Blinky example with WebUSB Device Firmware Upgrade (DFU) detach support for use with a no-offset bootloader.

Dependencies:   USBDevice_STM32F103 mbed-STM32F103C8T6 mbed

Fork of STM32F103C8T6_USBDFU by Devan Lai

Overview

This is an experimental sample program demonstrating support for reprogramming an mbed-compatible device using WebUSB instead of the traditional drag'n'drop step. It is in the early stages of development and is currently very user-unfriendly.

Dependencies

This example currently has some very particular requirements:

  • You must have Chrome 54 or later, which has experimental WebUSB support enabled on select sites through origin trials.
  • Only one target board is currently supported, the STM32F103C8 "bluepill" board.
  • The target board must be initially flashed with a custom bootloader that has WebUSB support and doesn't require a linker offset for the application.

Architecture

There are three main components to this example:

  1. A WebUSB-enabled USB DFU bootloader that can accept and flash new firmware over USB
  2. The main application with USB DFU support that can receive a USB command to switch into DFU mode (aka, this example program)
  3. A website with WebUSB support that can send USB DFU commands to approved USB devices.

Workflow without mbed integration

This workflow effectively takes the normal USB DFU upgrade process and enables the user to use a browser instead of a native program like dfu-util. Note that this is still fully compatible with dfu-util.

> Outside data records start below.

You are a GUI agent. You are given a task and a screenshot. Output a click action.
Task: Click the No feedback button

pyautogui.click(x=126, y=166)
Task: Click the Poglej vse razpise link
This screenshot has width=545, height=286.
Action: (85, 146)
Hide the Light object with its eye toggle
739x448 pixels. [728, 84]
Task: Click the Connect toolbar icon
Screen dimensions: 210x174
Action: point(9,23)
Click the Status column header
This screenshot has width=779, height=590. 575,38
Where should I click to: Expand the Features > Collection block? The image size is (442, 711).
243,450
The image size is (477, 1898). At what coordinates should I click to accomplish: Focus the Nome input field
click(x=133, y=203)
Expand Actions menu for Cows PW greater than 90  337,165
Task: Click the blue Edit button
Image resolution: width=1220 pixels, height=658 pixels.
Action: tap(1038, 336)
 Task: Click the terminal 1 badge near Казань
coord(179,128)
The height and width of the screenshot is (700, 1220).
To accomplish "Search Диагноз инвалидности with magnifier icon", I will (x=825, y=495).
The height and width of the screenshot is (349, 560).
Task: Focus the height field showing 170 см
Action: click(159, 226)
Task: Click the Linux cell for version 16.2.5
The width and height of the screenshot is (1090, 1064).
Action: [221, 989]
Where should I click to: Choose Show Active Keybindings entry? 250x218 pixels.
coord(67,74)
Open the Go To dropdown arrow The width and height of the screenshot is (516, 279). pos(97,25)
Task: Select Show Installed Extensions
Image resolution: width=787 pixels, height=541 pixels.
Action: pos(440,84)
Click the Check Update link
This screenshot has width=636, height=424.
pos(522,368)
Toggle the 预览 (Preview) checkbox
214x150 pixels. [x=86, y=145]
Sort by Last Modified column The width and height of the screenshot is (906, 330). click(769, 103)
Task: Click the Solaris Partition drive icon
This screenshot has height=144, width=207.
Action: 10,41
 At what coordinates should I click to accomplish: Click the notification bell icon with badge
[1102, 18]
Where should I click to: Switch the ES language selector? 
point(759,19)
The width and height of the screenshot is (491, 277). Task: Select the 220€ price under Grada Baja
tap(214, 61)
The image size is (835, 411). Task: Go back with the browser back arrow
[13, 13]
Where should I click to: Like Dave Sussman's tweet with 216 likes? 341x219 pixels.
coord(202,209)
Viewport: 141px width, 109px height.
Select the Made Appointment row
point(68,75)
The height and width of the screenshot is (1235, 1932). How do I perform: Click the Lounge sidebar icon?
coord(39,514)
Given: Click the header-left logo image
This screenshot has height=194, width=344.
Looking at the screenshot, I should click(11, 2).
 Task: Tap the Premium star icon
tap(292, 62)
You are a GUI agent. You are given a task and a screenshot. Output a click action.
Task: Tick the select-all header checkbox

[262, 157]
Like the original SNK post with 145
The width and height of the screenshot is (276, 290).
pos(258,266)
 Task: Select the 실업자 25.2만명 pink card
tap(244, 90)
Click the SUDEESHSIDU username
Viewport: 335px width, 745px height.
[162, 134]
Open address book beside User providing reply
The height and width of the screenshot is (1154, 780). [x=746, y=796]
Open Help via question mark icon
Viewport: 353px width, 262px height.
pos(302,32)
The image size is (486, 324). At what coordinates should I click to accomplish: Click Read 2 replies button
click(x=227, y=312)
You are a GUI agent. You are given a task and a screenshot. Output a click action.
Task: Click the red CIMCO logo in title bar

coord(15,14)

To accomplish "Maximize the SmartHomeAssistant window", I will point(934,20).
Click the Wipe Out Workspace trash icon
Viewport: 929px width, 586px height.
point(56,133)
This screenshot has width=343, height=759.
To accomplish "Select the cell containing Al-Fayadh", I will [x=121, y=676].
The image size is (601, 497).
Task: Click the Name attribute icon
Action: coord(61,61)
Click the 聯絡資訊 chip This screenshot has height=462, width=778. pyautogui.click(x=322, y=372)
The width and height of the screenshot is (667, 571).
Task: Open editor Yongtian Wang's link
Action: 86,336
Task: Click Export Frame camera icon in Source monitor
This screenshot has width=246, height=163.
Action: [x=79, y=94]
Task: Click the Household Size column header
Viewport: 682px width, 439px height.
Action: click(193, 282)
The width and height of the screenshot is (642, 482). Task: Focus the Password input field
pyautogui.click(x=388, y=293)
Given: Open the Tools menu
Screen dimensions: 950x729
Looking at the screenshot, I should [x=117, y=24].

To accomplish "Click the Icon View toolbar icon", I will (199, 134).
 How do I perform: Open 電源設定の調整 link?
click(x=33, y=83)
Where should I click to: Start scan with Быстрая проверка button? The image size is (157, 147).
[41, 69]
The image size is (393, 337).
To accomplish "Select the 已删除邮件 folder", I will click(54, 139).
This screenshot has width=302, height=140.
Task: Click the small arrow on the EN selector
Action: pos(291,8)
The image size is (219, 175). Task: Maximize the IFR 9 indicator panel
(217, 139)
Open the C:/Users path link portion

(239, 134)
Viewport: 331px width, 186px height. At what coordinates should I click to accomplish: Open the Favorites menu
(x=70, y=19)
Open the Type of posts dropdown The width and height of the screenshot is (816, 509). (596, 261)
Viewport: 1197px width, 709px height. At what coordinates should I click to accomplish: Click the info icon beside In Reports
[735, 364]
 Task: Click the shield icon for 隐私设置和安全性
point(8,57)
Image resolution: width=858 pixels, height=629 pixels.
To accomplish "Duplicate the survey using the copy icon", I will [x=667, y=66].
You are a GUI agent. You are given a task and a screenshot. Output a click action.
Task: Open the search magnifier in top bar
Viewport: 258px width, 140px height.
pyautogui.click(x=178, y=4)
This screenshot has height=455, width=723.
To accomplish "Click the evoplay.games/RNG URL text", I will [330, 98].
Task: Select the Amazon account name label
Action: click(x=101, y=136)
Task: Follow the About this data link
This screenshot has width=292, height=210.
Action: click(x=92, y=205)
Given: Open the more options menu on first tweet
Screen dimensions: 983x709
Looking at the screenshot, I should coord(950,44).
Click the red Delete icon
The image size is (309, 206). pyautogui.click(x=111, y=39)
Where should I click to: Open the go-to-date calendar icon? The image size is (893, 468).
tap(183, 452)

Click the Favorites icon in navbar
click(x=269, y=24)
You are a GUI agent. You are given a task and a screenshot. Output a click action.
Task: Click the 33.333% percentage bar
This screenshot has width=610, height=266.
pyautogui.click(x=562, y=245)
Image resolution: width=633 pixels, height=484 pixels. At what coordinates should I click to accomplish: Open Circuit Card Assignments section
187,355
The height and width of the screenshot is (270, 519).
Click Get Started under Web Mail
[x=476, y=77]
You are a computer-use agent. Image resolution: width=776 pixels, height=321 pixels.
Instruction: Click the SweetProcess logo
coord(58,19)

During normal operation, the bootloader runs the main application, just like any other program. When the user wants to reprogram the board, the following steps occur:

  1. The user plugs the board in over USB
  2. The main application declares USB DFU and WebUSB support as part of the USB enumeration process. As part of declaring WebUSB support, the device also presents a whitelist specifying exactly which https origins can access it.
  3. Chrome detects WebUSB support and prompts the user to visit the corresponding website
  4. After navigating to the website, the site requests access to the board, which the user can grant or deny.
  5. To enable flashing new firmware, the website can send a DFU detach command to switch into the DFU bootloader
  6. Because the bootloader appears as a different USB device, the user must also approve access to the board in bootloader mode
  7. The user can select a local file from disk and download it to the board over DFU
  8. After successfully flashing the firmware, the bootloader resets and the new application runs.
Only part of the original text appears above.